GRBM Observation

The strong outburst from SGR 1900+14triggered the GRBM on 1998 August 27 10:22:15.7 UT.

The event from SGR 1900+14was detected with a high signal-to-noise ratio by the 4 detection units, both in the main energy range (40-700 keV) and in the harder energy range (above 100 keV). The event occurred at an elevation angle of $48^{\circ}$ with respect to the GRBM equatorial plane, at an azimuthal angle of $29^{\circ}$ with respect to the unit #1 axis, and $61^{\circ}$ with respect to the unit #4. Since the shadow of the mirrors of LECS and MECS The average effective area of unit #1 at the event direction varies from $\sim$56 cm² at 60 keV to $\sim$365 cm² at 280 keV, while the count rates in units #2 and #3 are strongly affected by scattering effects. For the analysis presented here we used only the signal from unit #1 for which we have the highest signal-to-noise ratio and for which we have an analytical description of the efficiency as a function of energy and source direction. The estimated event duration is about 300 s. The total net counts were 1,007,699 in 40-700 keV and 301,235 above 100 keV. The net peak count rate in the (40-700 keV) energy range was 147,812 counts/s (the average background count rate was 880 counts/s) and 67,025 counts/s in the >100 keV band (the average background count rate was $\sim$1,000 counts/s). In particular, we corrected our 1-s light curve in the 40-700 keV range for one counter recycle (one recycle implies an additive contribution of 65535 counts/s), by comparing the 1-s resolution data with the high time resolution data (see below) and also comparing the GRBM light curve with that of Ulysses. The correction with only one recycle is what we consider the most likely correction to be applied. However some uncertainty remains, and we present lower limits to the peak flux and fluence.
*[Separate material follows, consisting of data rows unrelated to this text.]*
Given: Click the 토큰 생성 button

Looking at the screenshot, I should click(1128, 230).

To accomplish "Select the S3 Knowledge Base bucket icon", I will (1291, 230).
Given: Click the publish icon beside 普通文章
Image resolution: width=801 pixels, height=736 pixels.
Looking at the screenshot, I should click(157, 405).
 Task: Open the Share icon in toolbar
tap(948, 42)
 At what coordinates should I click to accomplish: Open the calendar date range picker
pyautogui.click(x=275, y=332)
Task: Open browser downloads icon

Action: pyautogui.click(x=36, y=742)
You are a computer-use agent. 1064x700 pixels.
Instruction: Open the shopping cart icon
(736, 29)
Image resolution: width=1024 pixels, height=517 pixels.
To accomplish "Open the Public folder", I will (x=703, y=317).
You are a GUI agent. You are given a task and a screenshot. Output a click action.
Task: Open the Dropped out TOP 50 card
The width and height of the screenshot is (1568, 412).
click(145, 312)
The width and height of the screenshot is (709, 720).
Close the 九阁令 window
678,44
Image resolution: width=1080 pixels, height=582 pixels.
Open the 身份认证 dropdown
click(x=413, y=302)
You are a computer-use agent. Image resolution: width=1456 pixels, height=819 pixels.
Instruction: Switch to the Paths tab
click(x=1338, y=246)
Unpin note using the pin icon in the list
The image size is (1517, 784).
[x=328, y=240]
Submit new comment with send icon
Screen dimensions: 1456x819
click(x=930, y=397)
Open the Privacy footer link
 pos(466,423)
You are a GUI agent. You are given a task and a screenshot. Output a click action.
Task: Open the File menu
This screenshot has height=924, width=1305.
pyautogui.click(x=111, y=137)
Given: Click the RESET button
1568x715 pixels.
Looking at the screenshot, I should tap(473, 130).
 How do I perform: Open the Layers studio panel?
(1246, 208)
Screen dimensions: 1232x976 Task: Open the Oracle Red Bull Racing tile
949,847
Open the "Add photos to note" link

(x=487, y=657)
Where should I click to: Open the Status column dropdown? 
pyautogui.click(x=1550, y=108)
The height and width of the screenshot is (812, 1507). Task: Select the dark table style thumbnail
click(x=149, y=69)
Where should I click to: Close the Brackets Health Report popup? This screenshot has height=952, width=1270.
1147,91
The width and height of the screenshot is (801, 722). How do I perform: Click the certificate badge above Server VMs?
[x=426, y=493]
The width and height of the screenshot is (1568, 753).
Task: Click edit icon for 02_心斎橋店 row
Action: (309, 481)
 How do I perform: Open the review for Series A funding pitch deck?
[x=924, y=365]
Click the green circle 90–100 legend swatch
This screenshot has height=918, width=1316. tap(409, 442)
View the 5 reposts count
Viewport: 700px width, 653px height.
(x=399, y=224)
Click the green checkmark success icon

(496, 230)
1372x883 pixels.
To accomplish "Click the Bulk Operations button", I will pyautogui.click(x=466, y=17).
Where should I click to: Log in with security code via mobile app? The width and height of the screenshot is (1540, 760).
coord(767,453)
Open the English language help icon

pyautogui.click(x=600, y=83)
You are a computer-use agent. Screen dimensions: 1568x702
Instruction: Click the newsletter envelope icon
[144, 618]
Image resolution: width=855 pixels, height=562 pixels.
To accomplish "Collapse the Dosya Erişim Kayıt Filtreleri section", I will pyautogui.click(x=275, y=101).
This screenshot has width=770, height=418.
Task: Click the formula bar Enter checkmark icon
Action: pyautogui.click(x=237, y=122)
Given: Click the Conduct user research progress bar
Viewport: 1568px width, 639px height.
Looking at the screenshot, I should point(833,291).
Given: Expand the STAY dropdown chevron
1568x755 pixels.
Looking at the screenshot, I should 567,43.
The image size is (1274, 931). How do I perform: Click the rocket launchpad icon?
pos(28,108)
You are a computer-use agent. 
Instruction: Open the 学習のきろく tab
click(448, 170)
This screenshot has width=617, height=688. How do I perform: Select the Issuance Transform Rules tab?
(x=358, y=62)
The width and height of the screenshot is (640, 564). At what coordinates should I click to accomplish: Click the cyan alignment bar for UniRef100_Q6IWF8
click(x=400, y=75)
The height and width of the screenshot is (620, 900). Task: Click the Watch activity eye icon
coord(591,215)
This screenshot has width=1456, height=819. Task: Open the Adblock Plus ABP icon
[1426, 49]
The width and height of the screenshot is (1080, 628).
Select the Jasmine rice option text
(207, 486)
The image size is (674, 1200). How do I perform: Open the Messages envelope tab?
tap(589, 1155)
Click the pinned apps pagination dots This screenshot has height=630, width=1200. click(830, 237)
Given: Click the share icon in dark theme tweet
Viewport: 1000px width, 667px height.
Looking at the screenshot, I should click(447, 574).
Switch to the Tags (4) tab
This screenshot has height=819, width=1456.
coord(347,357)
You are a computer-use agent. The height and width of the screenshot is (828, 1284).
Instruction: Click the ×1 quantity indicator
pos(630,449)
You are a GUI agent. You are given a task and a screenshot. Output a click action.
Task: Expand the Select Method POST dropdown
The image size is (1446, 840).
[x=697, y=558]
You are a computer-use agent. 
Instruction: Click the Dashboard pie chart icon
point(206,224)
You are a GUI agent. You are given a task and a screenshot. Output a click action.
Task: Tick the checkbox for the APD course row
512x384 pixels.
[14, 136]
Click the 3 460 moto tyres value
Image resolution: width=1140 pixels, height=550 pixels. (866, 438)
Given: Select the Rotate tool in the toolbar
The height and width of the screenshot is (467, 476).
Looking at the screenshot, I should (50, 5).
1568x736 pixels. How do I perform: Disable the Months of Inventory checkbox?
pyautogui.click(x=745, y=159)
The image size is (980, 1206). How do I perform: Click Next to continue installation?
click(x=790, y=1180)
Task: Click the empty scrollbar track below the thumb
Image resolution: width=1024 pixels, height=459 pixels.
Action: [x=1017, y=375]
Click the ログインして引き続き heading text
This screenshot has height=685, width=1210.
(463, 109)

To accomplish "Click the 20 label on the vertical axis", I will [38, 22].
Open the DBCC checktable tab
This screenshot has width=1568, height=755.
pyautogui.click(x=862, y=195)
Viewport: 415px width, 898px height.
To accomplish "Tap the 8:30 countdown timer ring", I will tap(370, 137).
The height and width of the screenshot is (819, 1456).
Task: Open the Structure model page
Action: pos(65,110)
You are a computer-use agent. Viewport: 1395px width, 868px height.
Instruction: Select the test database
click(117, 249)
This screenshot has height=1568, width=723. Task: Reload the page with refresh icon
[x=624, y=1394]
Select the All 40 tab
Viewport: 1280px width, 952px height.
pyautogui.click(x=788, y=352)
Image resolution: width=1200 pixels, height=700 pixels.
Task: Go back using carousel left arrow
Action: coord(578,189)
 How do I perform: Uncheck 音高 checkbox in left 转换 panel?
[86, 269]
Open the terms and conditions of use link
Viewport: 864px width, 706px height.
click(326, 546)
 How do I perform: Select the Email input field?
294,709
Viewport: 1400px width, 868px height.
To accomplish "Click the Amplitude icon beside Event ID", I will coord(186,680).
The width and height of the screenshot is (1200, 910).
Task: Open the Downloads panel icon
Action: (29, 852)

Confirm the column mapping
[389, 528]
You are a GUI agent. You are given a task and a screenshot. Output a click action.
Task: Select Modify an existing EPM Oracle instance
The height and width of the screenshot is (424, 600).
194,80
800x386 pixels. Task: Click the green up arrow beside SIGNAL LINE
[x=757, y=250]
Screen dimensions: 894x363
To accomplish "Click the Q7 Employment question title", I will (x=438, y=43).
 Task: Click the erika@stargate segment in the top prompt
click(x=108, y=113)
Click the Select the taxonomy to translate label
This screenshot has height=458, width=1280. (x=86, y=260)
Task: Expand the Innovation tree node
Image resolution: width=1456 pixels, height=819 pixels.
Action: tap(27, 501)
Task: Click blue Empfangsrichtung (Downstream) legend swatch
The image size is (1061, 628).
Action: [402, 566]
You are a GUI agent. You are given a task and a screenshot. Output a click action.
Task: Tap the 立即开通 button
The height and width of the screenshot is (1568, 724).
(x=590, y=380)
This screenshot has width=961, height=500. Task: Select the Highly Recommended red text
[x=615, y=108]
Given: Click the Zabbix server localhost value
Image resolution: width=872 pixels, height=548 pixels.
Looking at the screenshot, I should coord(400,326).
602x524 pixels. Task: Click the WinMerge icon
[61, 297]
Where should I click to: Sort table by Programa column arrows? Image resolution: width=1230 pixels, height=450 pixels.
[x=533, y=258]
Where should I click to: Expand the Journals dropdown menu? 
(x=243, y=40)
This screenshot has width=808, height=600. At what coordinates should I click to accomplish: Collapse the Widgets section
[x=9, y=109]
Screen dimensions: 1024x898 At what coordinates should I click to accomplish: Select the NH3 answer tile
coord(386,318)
The 40-700 keV peak flux is detected 1 s after the pulse rise and is $\gt 2.10 \times 10^{-4}$ erg cm^-2 s^-1. The measured fluence in the same band is $\gt 1.5 \times 10^{-3}$ erg cm^-2. Assuming a source distance of 5 kPc and isotropic emission, we obtain a luminosity of $6 \times 10^{41}$ erg s^-1 at the peak and a luminosity of $\sim3 \times 10^{40}$ erg s^-1 in the subsequent $\sim$70 s. The total energy detected by the GRBM in the 40-700 keV band corresponds to $\sim5 \times 10^{42}$ erg. These flux values are obtained assuming a power law spectrum whose index is computed on the 1-s time-scale from the two GRBM energy bands.

High time resolution data are only available for the first 98 s. After that time, only a 1-s resolved light curve is available. Given the intensity of the event, the counters of the high-resolution data were saturated (and therefore recycled several times) at the event peak. For this reason we cannot determine the event rise time for time-scales shorter than 1 s.

In Fig. 5.20 the 1-s background-subtracted light curve is shown (top panel), together with the 7.8 ms light curve (rebinned at 31.25 s, bottom panel, a) for the time period when it is not affected by saturation. The 5.16-s periodicity, is clearly detectable in the 1-s resolved light curve over-imposed to the general decay for the entire duration of the event. After a rapid decay during the first 2 seconds (faster in the 100-700 keV band, with respect to the 40-100 keV range), the decay can be approximated with two exponential laws, with time constant $\tau \sim$ 5 s for the first $\sim 15$ s and $\tau \sim$ 80 s for the subsequent decay. We also note a modulation of the oscillation with a $\sim$32 s period due to the sampling effect of a 5.16-s period at a 1 Hz frequency. The 31.25 ms light-curve shows that in addition to the 5.16-s periodicity after $35\sim40$ s from the beginning of the event the 5.16-s pulse is composed of 4 pulses equally separated in time by approximately 1 s and a dip (see next paragraph).